__Exercise__. In the listing below, find the line with "This screenshot has height=428, width=543." and copy every line from there up to and including the line with "You are a computer-use", exactly and without pictures.

__Material for this exercise__.
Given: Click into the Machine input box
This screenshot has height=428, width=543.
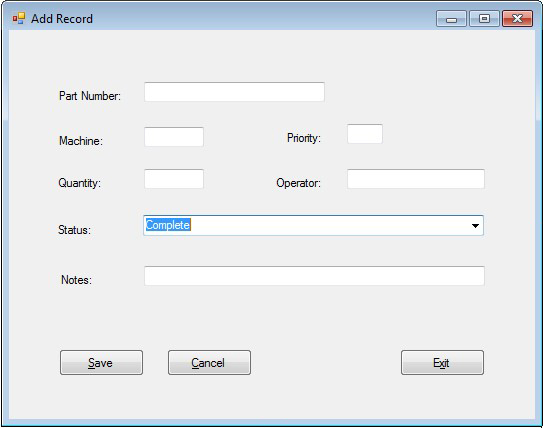Looking at the screenshot, I should (174, 137).
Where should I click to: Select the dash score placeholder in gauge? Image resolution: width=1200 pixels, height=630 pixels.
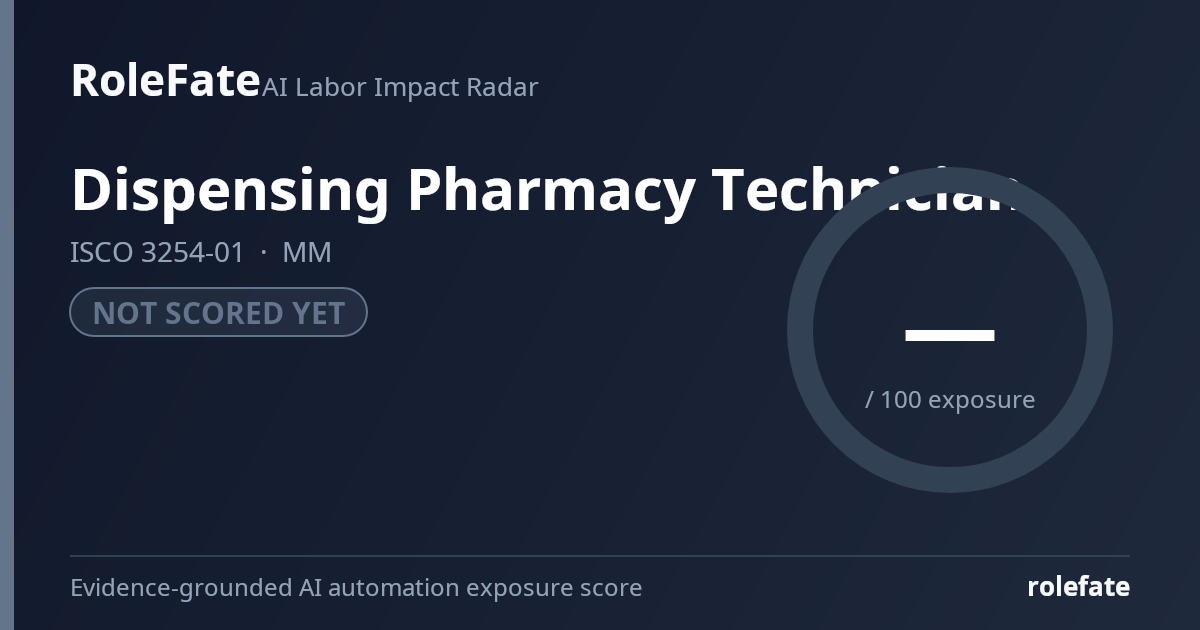(x=950, y=335)
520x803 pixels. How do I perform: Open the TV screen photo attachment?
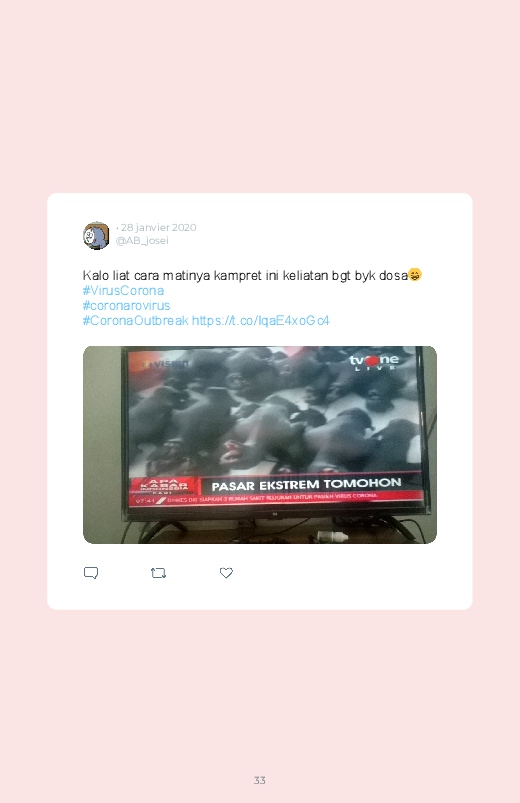(260, 445)
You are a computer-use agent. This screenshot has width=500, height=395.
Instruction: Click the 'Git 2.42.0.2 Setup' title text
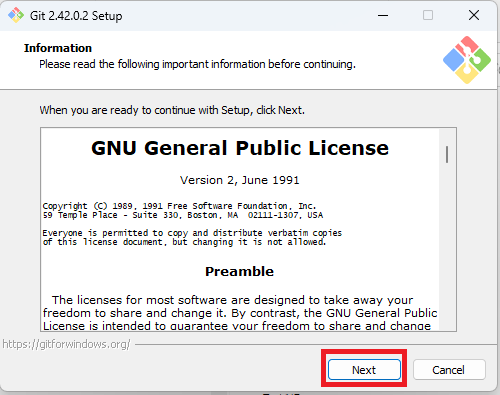pos(76,16)
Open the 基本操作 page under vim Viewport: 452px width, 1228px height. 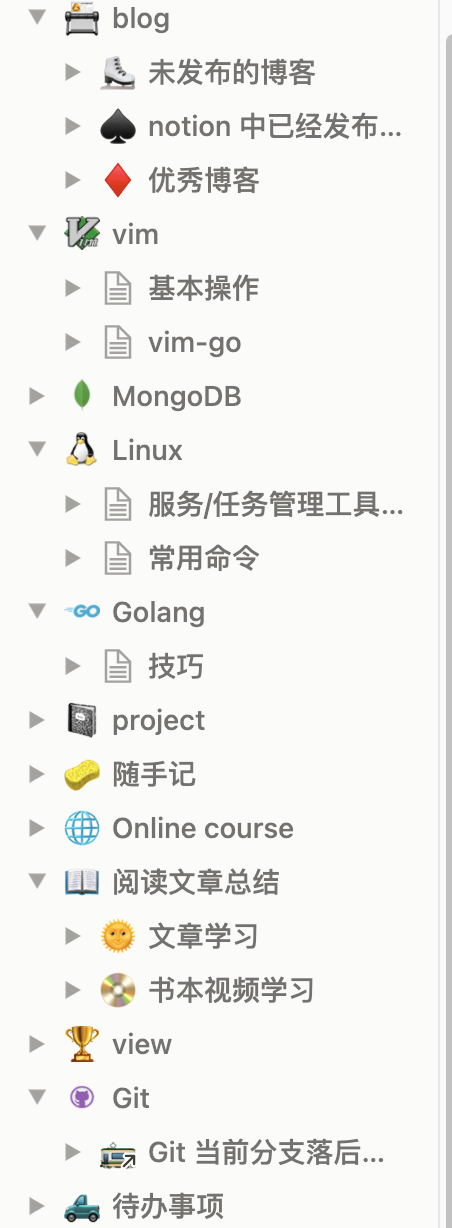click(x=204, y=288)
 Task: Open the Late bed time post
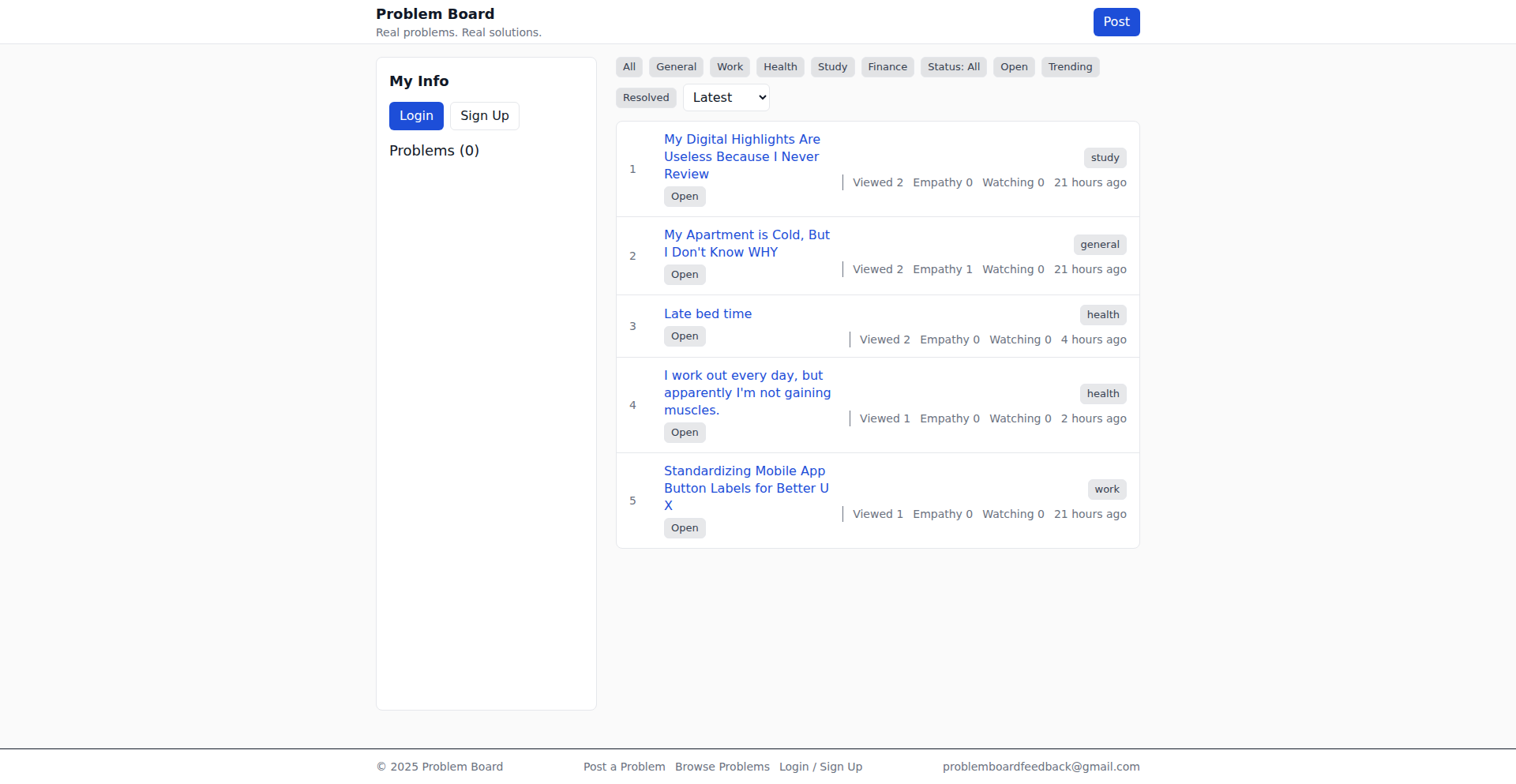pos(707,314)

__Answer box__.
This screenshot has height=428, width=543.
Looking at the screenshot, I should (174, 137).
Where should I click to: Select the dash score placeholder in gauge? Image resolution: width=1200 pixels, height=630 pixels.
(x=950, y=335)
520x803 pixels. How do I perform: Open the TV screen photo attachment?
(260, 445)
You are a computer-use agent. This screenshot has width=500, height=395.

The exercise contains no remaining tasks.